■ Selected excerpt ■
----
I have noticed a startling pattern in my life. Often during my hardest times in my relationship with God, the thing that has brought me back has been when I truly had no other option but to trust God, and He’s always been able to pull through. Now, I’m saying this while knowing that a lot of my prayers have not been answered the way I wanted them to. I’m going through some situations with people that are frustrating and some of them have ended up poorly, even if I prayed about them. That doesn’t mean that God isn’t there for me.

I’m also not saying that it’s easy to trust God. It’s been really hard for me lately to trust Him, to be completely honest.

The other day, someone told me that I seemed to have great confidence in my faith. I wish that were true. I am confident that my faith has grown over the years, through difficult circumstances and through kindness poured out from others, or directly from God in the Bible. But you don’t have to be without doubts to trust God. You just have to be willing to not simply think “I trust God”, but to actually apply it in your life. You have to not only pray that God will help you, but stop worrying about it. If you are actively looking for God’s hand in your life, you will find it. That I am sure of.

For all those Disney fans out there, I have to say that one of my all-time favorite scenes is where Aladdin has his hand stretched out to Jasmine and he says, “Do you trust me?” I personally think that this is one of the most romantic scenes in all of the Disney movies I’ve seen because it shows a depth in their relationship and a true conflict that many face in their relationships.

Unlike Jasmine, who barely has any reasons to actually trust Aladdin, we have a multitude of reasons why we should trust God. Take a look at His promises in the Bible. Think about the narrow escapes you’ve made in your own life, or what God’s done in other people’s lives. We have reason to trust God through this difficult time, and others to come.

God is asking you always the same question– “Do you trust me?”

So the question is, are you willing to make the leap of faith to prove your answer?

“But let all who take refuge in you be glad; let them ever sing for joy. Spread your protection over them, that those who love your name may rejoice in you.”
----
■ Material ■
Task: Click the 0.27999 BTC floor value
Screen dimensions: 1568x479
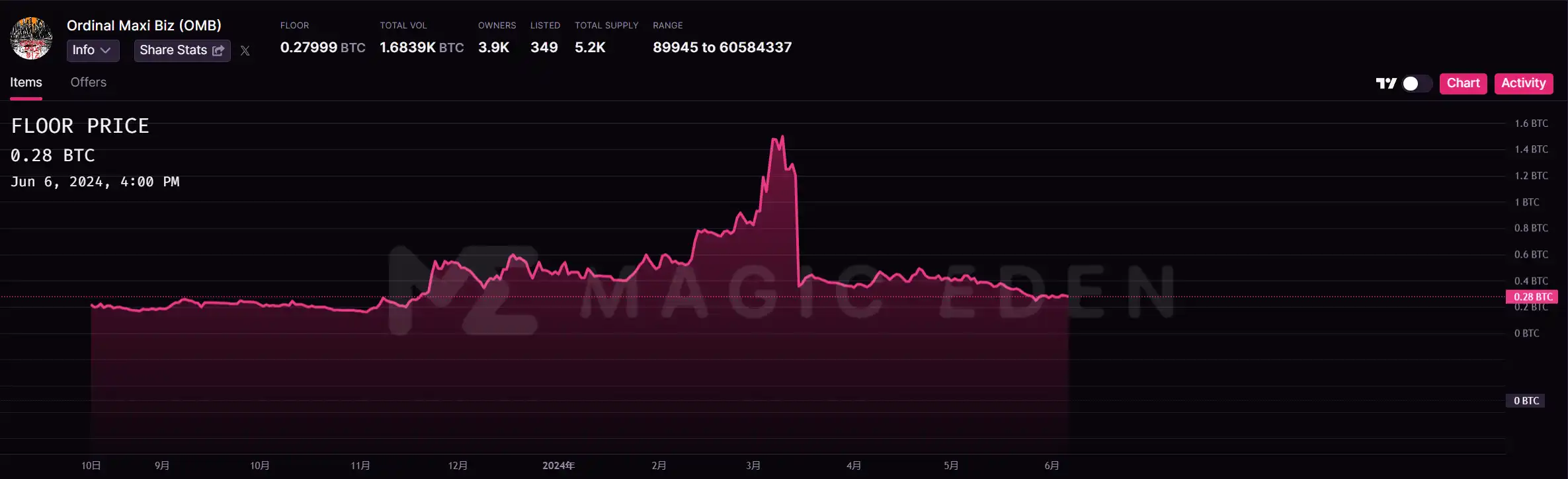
----
■ Directions ■
Write out the entire post on trusting God word for word. None of the material is needed.

■ Result for this task ■
I have noticed a startling pattern in my life. Often during my hardest times in my relationship with God, the thing that has brought me back has been when I truly had no other option but to trust God, and He’s always been able to pull through. Now, I’m saying this while knowing that a lot of my prayers have not been answered the way I wanted them to. I’m going through some situations with people that are frustrating and some of them have ended up poorly, even if I prayed about them. That doesn’t mean that God isn’t there for me.

I’m also not saying that it’s easy to trust God. It’s been really hard for me lately to trust Him, to be completely honest.

The other day, someone told me that I seemed to have great confidence in my faith. I wish that were true. I am confident that my faith has grown over the years, through difficult circumstances and through kindness poured out from others, or directly from God in the Bible. But you don’t have to be without doubts to trust God. You just have to be willing to not simply think “I trust God”, but to actually apply it in your life. You have to not only pray that God will help you, but stop worrying about it. If you are actively looking for God’s hand in your life, you will find it. That I am sure of.

For all those Disney fans out there, I have to say that one of my all-time favorite scenes is where Aladdin has his hand stretched out to Jasmine and he says, “Do you trust me?” I personally think that this is one of the most romantic scenes in all of the Disney movies I’ve seen because it shows a depth in their relationship and a true conflict that many face in their relationships.

Unlike Jasmine, who barely has any reasons to actually trust Aladdin, we have a multitude of reasons why we should trust God. Take a look at His promises in the Bible. Think about the narrow escapes you’ve made in your own life, or what God’s done in other people’s lives. We have reason to trust God through this difficult time, and others to come.

God is asking you always the same question– “Do you trust me?”

So the question is, are you willing to make the leap of faith to prove your answer?

“But let all who take refuge in you be glad; let them ever sing for joy. Spread your protection over them, that those who love your name may rejoice in you.”